04 上級職の授与
04 上級職の授与
大聖堂は、多くの王族や貴族たちが詰めかけていた。
観衆はみな上流階級の者たちばかりで、上級職になる者たちも最上級の衣装で着飾っている。
マッドも一張羅の礼服を着てはいたが、周囲があまりにもきらびやかだったので、醜いアヒルの子のように浮いていた。

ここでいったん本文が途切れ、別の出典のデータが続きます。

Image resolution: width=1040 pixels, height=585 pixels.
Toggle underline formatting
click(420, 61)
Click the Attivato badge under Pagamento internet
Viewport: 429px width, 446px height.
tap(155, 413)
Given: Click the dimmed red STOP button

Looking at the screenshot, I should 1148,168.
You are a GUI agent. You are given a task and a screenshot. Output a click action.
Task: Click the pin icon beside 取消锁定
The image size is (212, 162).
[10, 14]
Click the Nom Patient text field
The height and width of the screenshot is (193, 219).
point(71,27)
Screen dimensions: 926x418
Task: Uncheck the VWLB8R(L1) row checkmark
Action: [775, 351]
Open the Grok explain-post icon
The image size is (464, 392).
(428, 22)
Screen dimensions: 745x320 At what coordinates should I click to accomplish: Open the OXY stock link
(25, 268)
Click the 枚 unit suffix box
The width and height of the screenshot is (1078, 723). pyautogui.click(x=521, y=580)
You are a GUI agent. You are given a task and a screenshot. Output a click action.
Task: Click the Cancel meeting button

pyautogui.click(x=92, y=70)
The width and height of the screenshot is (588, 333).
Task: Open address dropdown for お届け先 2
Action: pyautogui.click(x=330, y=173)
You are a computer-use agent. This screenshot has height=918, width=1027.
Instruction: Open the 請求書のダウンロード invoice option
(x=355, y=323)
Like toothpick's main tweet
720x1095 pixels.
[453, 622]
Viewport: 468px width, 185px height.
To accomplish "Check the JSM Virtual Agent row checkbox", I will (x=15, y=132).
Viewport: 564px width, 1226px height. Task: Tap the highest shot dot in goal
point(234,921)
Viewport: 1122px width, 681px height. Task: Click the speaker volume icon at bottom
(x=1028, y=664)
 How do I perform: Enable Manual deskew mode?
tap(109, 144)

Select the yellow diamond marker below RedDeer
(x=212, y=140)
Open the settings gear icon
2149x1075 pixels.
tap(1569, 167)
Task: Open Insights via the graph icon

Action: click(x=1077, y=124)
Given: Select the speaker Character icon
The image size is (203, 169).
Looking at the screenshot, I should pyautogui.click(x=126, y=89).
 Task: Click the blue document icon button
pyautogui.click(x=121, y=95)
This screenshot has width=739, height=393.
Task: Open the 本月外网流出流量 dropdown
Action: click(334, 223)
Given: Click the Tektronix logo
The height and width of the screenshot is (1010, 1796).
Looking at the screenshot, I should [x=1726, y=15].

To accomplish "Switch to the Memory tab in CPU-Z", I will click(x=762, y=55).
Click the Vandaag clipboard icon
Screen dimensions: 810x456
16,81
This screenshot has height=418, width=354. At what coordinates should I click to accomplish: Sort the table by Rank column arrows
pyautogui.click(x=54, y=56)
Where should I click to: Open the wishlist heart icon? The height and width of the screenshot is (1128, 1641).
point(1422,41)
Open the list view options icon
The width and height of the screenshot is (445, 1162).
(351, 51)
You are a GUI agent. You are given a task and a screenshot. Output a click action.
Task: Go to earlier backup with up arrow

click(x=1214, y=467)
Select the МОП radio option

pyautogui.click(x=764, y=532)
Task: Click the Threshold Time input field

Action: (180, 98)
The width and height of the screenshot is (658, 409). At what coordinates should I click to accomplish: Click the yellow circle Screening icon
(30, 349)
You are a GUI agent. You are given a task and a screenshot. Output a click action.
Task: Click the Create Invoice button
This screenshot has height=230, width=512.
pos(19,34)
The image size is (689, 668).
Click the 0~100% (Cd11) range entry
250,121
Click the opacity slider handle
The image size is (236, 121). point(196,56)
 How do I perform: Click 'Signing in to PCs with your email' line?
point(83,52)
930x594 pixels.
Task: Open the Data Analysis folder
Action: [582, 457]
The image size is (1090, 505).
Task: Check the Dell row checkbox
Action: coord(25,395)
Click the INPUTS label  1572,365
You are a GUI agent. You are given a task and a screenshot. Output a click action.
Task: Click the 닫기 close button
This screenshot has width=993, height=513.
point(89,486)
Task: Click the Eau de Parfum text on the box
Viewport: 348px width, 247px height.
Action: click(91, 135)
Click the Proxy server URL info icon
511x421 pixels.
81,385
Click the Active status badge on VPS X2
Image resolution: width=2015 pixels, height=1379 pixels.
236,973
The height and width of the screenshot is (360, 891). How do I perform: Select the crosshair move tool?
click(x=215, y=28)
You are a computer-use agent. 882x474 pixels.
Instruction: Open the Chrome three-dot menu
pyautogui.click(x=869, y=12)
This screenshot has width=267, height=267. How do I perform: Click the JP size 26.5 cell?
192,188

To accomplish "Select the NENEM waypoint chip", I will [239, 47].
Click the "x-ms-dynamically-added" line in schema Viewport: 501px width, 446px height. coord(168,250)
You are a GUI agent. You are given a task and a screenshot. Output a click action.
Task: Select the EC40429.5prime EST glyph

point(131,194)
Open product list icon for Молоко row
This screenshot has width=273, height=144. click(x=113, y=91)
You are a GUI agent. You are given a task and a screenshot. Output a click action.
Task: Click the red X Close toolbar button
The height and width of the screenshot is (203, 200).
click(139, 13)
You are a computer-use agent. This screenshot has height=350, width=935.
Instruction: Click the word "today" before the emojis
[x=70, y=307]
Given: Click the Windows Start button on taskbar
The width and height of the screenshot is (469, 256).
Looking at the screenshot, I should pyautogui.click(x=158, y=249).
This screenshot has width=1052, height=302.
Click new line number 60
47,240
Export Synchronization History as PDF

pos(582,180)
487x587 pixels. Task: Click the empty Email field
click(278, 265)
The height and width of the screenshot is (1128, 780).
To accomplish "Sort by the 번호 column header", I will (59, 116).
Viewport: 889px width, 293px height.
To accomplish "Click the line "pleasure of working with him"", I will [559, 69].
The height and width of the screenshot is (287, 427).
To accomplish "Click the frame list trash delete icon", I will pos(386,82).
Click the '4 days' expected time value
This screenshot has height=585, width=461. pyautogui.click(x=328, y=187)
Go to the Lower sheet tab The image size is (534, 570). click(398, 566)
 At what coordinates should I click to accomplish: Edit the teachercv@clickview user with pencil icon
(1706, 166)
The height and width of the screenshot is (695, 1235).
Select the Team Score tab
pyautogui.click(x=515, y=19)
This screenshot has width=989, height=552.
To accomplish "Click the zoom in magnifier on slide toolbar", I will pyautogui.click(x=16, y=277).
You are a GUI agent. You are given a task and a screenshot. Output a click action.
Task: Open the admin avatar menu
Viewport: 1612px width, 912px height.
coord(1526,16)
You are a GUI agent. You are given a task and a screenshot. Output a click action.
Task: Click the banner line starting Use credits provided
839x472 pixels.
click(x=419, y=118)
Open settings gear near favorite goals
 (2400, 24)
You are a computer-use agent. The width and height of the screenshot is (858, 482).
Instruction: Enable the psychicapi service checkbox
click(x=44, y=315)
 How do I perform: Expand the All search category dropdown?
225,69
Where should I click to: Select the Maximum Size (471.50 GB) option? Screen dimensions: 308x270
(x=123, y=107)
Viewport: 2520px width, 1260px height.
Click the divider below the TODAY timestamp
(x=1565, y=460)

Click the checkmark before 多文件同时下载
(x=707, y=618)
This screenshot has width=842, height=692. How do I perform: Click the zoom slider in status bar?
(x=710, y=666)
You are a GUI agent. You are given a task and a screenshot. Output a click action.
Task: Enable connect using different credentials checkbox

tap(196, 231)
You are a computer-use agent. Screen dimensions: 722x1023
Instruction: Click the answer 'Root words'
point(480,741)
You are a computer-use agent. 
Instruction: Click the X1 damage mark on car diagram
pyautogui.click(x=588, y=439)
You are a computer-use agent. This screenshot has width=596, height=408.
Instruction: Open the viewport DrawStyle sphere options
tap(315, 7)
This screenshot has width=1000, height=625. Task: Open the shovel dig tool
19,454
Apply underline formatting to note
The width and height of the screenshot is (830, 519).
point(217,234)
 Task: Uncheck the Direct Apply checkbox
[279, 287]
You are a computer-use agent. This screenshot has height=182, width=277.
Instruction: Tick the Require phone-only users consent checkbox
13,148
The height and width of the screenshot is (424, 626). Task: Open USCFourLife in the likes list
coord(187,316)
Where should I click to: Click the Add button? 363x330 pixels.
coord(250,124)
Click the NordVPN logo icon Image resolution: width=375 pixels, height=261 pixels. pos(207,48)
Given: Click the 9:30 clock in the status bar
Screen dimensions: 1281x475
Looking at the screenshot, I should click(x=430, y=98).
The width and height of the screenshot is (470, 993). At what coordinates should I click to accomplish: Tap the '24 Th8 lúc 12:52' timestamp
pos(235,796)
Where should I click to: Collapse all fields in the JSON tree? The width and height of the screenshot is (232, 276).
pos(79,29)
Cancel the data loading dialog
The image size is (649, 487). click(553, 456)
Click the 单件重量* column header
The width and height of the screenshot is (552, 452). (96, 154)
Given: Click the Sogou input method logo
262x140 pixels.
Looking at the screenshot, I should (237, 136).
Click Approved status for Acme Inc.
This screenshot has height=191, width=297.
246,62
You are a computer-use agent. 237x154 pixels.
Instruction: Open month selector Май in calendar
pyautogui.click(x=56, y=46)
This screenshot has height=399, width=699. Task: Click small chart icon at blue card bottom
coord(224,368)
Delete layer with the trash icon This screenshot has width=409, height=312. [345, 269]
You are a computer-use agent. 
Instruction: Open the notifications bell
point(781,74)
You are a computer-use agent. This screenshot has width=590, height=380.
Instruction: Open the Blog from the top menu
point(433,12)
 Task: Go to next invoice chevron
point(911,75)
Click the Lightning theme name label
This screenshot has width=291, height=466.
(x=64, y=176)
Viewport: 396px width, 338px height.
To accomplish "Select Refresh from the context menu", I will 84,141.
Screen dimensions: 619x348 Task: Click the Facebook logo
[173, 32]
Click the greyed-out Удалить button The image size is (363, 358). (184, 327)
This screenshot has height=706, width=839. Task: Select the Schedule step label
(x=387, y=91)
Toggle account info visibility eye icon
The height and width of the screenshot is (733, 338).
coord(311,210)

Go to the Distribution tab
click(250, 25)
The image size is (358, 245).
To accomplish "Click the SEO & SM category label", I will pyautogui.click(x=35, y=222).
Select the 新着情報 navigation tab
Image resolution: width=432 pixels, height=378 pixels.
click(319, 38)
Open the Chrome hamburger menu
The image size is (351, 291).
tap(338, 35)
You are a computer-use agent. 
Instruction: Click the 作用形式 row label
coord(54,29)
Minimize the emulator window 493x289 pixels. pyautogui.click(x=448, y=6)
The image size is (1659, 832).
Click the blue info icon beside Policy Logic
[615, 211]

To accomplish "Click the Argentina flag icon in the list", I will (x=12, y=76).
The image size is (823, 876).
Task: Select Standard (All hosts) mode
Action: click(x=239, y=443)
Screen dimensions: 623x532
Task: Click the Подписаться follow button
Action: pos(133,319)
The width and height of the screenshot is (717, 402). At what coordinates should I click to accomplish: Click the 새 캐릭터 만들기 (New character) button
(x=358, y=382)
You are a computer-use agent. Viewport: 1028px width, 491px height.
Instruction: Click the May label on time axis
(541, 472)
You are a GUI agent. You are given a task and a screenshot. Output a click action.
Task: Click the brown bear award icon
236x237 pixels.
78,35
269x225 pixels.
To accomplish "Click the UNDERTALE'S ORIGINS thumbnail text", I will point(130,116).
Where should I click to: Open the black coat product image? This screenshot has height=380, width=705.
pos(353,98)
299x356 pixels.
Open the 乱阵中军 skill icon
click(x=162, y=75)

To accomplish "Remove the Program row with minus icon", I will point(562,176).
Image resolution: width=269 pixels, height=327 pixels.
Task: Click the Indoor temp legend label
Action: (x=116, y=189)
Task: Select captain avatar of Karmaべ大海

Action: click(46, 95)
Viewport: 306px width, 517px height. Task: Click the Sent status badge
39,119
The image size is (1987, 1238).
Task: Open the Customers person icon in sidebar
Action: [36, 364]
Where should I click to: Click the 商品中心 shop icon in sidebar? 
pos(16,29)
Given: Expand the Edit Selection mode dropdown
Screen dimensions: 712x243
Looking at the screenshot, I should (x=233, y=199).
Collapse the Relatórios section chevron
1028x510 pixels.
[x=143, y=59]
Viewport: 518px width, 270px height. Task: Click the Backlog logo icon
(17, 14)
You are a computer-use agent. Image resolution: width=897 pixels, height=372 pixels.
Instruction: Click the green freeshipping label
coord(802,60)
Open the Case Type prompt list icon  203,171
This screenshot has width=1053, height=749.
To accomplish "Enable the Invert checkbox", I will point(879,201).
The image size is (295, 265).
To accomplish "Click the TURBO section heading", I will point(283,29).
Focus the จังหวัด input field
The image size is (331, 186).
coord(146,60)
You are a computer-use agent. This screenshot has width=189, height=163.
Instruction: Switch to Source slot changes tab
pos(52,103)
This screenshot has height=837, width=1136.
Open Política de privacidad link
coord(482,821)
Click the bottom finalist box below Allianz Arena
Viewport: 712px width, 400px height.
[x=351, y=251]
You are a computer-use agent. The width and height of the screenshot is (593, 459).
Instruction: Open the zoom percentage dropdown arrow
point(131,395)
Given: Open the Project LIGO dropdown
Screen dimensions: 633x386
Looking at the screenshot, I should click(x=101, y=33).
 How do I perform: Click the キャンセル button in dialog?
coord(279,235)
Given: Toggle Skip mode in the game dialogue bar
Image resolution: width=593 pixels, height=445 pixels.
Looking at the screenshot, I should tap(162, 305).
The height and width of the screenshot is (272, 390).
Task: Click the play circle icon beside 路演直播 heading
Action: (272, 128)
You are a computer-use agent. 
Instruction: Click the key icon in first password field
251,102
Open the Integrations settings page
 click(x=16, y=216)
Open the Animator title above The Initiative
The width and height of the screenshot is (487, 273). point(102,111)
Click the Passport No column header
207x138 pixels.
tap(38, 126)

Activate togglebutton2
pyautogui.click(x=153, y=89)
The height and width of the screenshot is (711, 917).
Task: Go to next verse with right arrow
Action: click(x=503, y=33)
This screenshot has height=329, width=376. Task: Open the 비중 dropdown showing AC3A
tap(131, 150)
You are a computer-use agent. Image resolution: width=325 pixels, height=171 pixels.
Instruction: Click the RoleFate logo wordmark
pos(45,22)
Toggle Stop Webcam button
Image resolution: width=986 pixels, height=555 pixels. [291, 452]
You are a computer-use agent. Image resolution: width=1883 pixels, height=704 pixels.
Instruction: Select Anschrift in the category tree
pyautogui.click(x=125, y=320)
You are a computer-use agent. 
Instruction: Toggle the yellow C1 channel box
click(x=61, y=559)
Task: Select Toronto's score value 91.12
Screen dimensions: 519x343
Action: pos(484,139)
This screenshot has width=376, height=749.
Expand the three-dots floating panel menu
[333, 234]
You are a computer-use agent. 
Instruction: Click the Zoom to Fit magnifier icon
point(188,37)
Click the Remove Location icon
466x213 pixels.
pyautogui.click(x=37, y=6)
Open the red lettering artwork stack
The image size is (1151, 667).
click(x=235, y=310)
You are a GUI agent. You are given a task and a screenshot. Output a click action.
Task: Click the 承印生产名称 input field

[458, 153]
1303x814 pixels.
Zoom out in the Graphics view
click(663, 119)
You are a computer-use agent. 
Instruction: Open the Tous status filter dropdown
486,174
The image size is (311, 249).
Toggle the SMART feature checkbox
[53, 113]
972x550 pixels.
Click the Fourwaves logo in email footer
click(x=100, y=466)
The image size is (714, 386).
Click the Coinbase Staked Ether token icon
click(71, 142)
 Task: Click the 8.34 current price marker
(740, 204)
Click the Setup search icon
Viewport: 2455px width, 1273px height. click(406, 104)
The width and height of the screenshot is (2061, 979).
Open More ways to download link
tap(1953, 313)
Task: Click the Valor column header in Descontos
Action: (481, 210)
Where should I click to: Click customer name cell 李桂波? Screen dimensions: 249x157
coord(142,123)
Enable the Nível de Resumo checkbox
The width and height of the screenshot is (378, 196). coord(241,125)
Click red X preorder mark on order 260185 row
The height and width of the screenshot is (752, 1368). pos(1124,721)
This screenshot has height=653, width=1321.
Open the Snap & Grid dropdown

白亜の大聖堂、最深部には天井に届くほどの女神像があり、その足元にはステージのような祭壇がある。
シミひとつない純白のローブをまとった大聖女が登壇すると、あたりは静まり返った。
「私は『フィロソファーズ・レイヴ』、聖女ギルドの大聖女、ハメリアと申します」
ハメリアと名乗る大聖女は、壇上から慇懃に一礼する。
「それではこれから、我が『フィロソファーズ・レイヴ』の上級職の授与を始めたいと思います。
皆様ご存じのように、この上級職というのは女神ルミナレルム様の神託を、聖女ギルド部門のトップであらせられます、聖皇母様が賜ったものです。
すなわち、ギルド長様のお言葉にも等しい神のお言葉となりますので、穢れなき厳粛なる気持ちで、かつ、謹んでお受けするようにしてください」
大聖女の厳かな言葉とともに、上級職の授与は始まった。
手順としては、名前を呼ばれた者がひとりずつ登壇し、女神像に跪いて祈りを捧げる。
すると女神像が手にしている巨大な水晶球に、上級職の名称が浮かび上がるというものだった。
マッドの順番は最後で、その前に名前を呼ばれた王族や貴族の子息たちには、『勇者』『賢者』『剣聖』などの、この国のトップを司る上級職が与えられていた。
そのたびに「おおっ!?」と観衆から拍手と喝采が巻き起こる。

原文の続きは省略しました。